Organizations should investigate ethical issues and respond appropriately. And one really good way of doing that is by holding affiliates accountable for their behavior. Another way is to simply issue a statement saying they don’t condone it.
“I’d just like to point out that this article ran on Thursday, and CrossFit HQ has known about this conduct for over a week. As of yet, no one from HQ has even decried the conduct depicted, let alone apologized for it. And as for CrossFit Mean Streets, they still have their affiliate status, and their owner was at the Crossfit Games, yesterday, smiling. Tell me again how this is an isolated problem,” Maseng recently wrote on facebook.

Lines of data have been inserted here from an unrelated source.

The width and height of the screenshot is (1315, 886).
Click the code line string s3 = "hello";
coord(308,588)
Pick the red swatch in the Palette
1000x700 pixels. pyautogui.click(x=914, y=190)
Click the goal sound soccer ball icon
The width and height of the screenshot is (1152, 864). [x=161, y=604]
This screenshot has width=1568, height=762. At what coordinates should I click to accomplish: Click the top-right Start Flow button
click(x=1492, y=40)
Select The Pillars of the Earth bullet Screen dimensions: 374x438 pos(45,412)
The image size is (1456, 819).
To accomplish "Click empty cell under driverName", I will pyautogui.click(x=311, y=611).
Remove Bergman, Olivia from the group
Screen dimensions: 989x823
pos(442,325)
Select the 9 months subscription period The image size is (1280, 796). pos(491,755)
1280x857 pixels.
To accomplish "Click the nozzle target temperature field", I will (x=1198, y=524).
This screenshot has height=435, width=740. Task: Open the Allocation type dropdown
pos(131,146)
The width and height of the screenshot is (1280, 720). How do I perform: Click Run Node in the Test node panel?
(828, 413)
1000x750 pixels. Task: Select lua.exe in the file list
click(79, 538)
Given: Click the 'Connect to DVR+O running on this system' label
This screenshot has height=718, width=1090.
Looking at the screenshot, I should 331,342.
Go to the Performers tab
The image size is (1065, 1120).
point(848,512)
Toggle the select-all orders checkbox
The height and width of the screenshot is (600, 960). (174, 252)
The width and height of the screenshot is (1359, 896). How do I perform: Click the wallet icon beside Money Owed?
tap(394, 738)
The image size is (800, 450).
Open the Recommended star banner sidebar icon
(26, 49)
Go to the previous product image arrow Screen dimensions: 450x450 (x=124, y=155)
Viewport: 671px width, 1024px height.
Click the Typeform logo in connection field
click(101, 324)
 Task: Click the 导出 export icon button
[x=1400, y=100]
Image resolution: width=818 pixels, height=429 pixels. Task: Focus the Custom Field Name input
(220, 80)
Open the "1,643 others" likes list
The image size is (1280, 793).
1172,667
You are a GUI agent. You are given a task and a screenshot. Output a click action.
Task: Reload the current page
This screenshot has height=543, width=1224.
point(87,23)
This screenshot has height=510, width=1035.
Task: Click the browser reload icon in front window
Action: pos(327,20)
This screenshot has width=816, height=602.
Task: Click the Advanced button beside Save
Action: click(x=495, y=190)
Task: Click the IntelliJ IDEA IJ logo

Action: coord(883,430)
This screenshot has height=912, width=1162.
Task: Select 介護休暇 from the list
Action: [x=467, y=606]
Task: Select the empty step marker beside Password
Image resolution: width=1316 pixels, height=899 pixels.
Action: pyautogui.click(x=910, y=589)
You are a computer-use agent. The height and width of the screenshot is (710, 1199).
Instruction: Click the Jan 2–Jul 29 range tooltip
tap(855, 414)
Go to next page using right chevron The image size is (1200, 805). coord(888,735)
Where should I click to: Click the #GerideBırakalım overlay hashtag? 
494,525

CrossFit attorney Dale Saran has responded by calling the factual article “irresponsible journalism” and saying the organization is not responsible for policing its affiliates. “We do not have franchisees — we have licensees,” he was quoted as saying.) Yet not condemning someone delighting in the humiliation of others reflects on the organization as a whole–especially when others are kicked out for expressing concerns about quality control or not liking the Zone diet.
A really good way to not have people question your integrity is to demonstrate some.
Really, this article isn’t just about CrossFit. (And it goes without saying that there are many people involved in the organization who are decent people. I know many of them.) But aside from reflecting larger societal issues of arrogant pretension and outright bullying, I find myself wondering whether it many just don’t want to hold people accountable if those people happen to be athletic.
I personally don’t give a rat’s ass how fit someone is if they don’t have moral decency to treat those in unfortunate circumstances with respect. In fact, I’d go so far as to say that being athletic is not a virtue in itself. Sure, it’s natural to admire those who are good at what they do. That’s something many of us do on a regular basis, whether we prefer to watch grappling tournament footage or the Olympic games or any other activity or sport. And certainly its admirable to want to be healthy and strong. But if it’s not helping with character development, then what the hell’s the point?
“Neither are the two arts of music and gymnastics really designed, as is often supposed, the one for the training of the soul, the other for the training of the body,” said the great philosopher Socrates in Plato’s Republic. What is the real object of them? “I believe…that the teachers of both have in view chiefly the improvement of the soul.”
Socrates warned that those focusing exclusively on the athletic often have “a temper of hardness and ferocity” and must guard against savageness and brutality. It must be balanced with gentleness and moderation, so that one is both temperate and courageous instead of growing “feeble and dull and blind, his mind never waking up or receiving nourishment, and his senses not being purged of their mists… and he ends by becoming…uncivilized, like a wild beast, all violence and fierceness, and knows no other way of dealing; and he lives in all ignorance and evil conditions, and has no sense of propriety and grace.”
I’m not trying to single out just one person or one organization here. No action takes place within a vacuum. But perhaps we must all do our part to strive towards a paradigm shift in our culture, where character and ethics are rewarded in the same way that breaking a PR is… where protecting the safety and well-being of children who are victims of abuse is considering more important, to give another recent example, than protecting the reputation of a football program. Where expressing distaste for those who treat homeless people as if they are less than human is more important than protecting the reputation of a gym affiliation.
Of course as a society we view people who save the lives of others or put themselves in harm’s way to help people as heroic, and rightly so. But how you treat others on a smaller scale, in day-to-day situations, is also quite telling. Let’s demonstrate our strength of character as well as our physical strength, working not just to get fit and look hot but also to hold people accountable for disgusting behavior, and to speak out on behalf of the disadvantaged–and to do our part to help.
Each of us has the power to be the change which makes a positive difference in this world.